(Items from a data source)
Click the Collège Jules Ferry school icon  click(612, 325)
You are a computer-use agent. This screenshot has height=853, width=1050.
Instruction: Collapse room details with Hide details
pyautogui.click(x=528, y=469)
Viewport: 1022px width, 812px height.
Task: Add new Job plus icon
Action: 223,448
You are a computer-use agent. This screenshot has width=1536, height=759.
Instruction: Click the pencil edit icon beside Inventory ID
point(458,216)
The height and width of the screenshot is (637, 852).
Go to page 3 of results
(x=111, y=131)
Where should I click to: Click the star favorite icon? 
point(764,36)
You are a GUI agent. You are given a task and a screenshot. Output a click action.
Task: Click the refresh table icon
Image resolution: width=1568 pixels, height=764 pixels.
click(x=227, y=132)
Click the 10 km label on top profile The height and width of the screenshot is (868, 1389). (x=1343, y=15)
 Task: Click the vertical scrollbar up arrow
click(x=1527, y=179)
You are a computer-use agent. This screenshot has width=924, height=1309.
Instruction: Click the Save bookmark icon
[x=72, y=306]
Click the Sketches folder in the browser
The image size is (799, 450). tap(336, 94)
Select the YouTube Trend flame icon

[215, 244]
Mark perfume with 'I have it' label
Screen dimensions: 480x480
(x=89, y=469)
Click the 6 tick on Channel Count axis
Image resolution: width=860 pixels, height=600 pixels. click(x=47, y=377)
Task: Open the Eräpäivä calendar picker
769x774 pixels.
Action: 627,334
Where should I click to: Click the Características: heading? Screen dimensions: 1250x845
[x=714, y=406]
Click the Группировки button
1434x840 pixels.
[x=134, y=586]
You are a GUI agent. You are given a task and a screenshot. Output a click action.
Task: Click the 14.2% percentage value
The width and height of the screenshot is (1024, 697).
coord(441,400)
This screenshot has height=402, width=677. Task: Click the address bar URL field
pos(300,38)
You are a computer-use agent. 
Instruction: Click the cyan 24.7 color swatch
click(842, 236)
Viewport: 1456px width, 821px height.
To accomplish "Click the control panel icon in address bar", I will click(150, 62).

» **YOUR OBJECTIVE**: Express every line of the items above as a JSON list of strings, one string per line, leaving out blank lines.

» **SOLVED EXERCISE**:
[
  "Click the Collège Jules Ferry school icon  click(612, 325)",
  "You are a computer-use agent. This screenshot has height=853, width=1050.",
  "Instruction: Collapse room details with Hide details",
  "pyautogui.click(x=528, y=469)",
  "Viewport: 1022px width, 812px height.",
  "Task: Add new Job plus icon",
  "Action: 223,448",
  "You are a computer-use agent. This screenshot has width=1536, height=759.",
  "Instruction: Click the pencil edit icon beside Inventory ID",
  "point(458,216)",
  "The height and width of the screenshot is (637, 852).",
  "Go to page 3 of results",
  "(x=111, y=131)",
  "Where should I click to: Click the star favorite icon? ",
  "point(764,36)",
  "You are a GUI agent. You are given a task and a screenshot. Output a click action.",
  "Task: Click the refresh table icon",
  "Image resolution: width=1568 pixels, height=764 pixels.",
  "click(x=227, y=132)",
  "Click the 10 km label on top profile The height and width of the screenshot is (868, 1389). (x=1343, y=15)",
  " Task: Click the vertical scrollbar up arrow",
  "click(x=1527, y=179)",
  "You are a computer-use agent. This screenshot has width=924, height=1309.",
  "Instruction: Click the Save bookmark icon",
  "[x=72, y=306]",
  "Click the Sketches folder in the browser",
  "The image size is (799, 450). tap(336, 94)",
  "Select the YouTube Trend flame icon",
  "[215, 244]",
  "Mark perfume with 'I have it' label",
  "Screen dimensions: 480x480",
  "(x=89, y=469)",
  "Click the 6 tick on Channel Count axis",
  "Image resolution: width=860 pixels, height=600 pixels. click(x=47, y=377)",
  "Task: Open the Eräpäivä calendar picker",
  "769x774 pixels.",
  "Action: 627,334",
  "Where should I click to: Click the Características: heading? Screen dimensions: 1250x845",
  "[x=714, y=406]",
  "Click the Группировки button",
  "1434x840 pixels.",
  "[x=134, y=586]",
  "You are a GUI agent. You are given a task and a screenshot. Output a click action.",
  "Task: Click the 14.2% percentage value",
  "The width and height of the screenshot is (1024, 697).",
  "coord(441,400)",
  "This screenshot has height=402, width=677. Task: Click the address bar URL field",
  "pos(300,38)",
  "You are a computer-use agent. ",
  "Instruction: Click the cyan 24.7 color swatch",
  "click(842, 236)",
  "Viewport: 1456px width, 821px height.",
  "To accomplish \"Click the control panel icon in address bar\", I will click(150, 62)."
]